The Destruction of Brewers’ Hall
11 January 2021
Imagine leaving the office for Christmas, shutting the door behind you and perhaps glancing back into the courtyard …
…and returning to work in January to find it looking like this!
Eighty years ago, on the night of 29 December 1940, the second Brewers’ Hall was destroyed in an enemy air raid. It was the night London suffered its most devastating air raid, with waves of incendiary bombs causing fires which engulfed areas of London, particularly in the City. An American reporter telegraphing the news back to the US called it ‘The second Great Fire of London’ – and an area larger than in the Great Fire was destroyed. Over 100,000 incendiary bombs fell that evening, with fires taking hold and spreading in the high wind. Among many other buildings, 19 City churches and 31 livery halls were destroyed that night. Fire-fighters were hampered by a lack of water, caused by bomb-damaged water mains, low pressure due to the number of pumps being used and a low tide on the Thames meaning fire boats couldn’t be used and any hoses and pumps pulling water from the river getting clogged with mud. Fortunately the planned second wave of high explosive bombs was called off due to worsening weather in France where the planes should have taken off from.
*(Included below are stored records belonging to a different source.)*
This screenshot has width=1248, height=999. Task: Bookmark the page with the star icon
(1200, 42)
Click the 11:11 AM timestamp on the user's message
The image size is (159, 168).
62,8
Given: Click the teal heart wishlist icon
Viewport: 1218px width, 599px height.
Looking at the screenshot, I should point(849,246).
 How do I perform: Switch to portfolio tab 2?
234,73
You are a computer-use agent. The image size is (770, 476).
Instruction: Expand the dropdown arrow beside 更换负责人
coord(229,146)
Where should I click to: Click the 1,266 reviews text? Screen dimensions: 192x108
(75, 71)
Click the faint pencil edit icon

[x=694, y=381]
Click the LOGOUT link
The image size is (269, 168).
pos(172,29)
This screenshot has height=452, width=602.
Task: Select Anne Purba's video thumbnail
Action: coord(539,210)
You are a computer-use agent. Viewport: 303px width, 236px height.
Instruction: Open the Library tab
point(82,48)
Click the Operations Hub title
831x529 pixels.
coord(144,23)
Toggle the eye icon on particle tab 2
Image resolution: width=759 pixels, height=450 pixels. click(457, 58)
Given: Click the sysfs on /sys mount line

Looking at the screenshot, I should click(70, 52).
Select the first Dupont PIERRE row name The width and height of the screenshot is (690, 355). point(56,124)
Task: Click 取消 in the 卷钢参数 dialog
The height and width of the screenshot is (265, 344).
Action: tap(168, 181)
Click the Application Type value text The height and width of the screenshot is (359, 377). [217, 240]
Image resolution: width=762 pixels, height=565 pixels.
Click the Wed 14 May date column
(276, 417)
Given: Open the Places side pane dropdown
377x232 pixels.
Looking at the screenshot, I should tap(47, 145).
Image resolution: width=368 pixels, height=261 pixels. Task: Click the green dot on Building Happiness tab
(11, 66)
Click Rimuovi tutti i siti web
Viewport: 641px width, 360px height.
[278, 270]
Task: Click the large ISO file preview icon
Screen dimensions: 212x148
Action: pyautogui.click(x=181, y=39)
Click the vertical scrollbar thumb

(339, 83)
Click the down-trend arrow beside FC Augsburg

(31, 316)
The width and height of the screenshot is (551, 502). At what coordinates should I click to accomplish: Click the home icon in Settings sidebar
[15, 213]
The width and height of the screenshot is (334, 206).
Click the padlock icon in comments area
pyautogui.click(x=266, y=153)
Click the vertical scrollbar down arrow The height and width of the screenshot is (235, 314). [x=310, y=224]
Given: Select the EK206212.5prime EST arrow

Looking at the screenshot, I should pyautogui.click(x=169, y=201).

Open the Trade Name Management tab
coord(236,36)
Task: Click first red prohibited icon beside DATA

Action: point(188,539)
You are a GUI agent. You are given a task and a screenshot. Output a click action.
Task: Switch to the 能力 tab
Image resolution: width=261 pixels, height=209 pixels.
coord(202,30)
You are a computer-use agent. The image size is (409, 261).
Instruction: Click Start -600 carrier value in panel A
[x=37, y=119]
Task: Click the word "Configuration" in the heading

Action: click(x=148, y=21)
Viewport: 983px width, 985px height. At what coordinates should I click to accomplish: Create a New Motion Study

The next day saw the publication of the now well-known photograph of St Paul’s Cathedral standing undamaged amid the smoke and flames. In the Brewers’ Archives we have discovered our own photograph of the Hall site with the dome of St Paul’s visible through the gaps caused by flattened buildings, not a view we are familiar with today. Judging by the ‘tidiness’ of the site and the undergrowth, our photo was taken some time after the event, but, as we discovered in December’s story from the archives, permission to build a new Hall wasn’t granted until 1958, with the project taking another two years to complete.
We’ll take a look at the old Stuart hall - which had been built after the first hall was destroyed by the original Great Fire of London of 1666 - in another story, but virtually nothing of it survived except some small pieces of leaded window-panes which have been kept. It was very fortunate that the Company’s important records had been placed in the custody of the Guildhall Library (where they remain safely to this day), and so were saved from destruction. Other items were saved by having been kept in a fire-proof safe; among these was the Company’s Scrapbook, the edges of the pages of which were charred by the intense heat of the fire.
The Court met on 9 January 1941. They “heard with regret of the destruction of Brewers Hall by fire due to enemy action on the night of Sunday December 29th, and thanked the Master for his kindness in providing the Company with an office at The Cannon Brewery [St John Street, Clerkenwell]. It was reported that the Beadle and his wife had put out all the incendiary bombs which fell on the Hall but were then driven out the by the fire in neighbouring premises, losing all their possessions and narrowly escaping with their lives.”
This was a problem across the City – although the Fire Watchers Order of September 1940 made it compulsory to have fire watchers on duty at all times, it only applied to premises with more than 30 employees or warehouses over a certain size. Many premises in the City remained locked and unattended. Incendiary bombs were small – about 35 x 5cm and weighing just one kilo – and could easily be dealt with using a bucket of sand, as long as you got to it before the magnesium casing caught light.
The Beadle, William John Harvey, had held the office since 1929 and lived onsite. He had already tendered his resignation for 1941, but a successor wasn’t appointed until the new Hall was ready in 1960.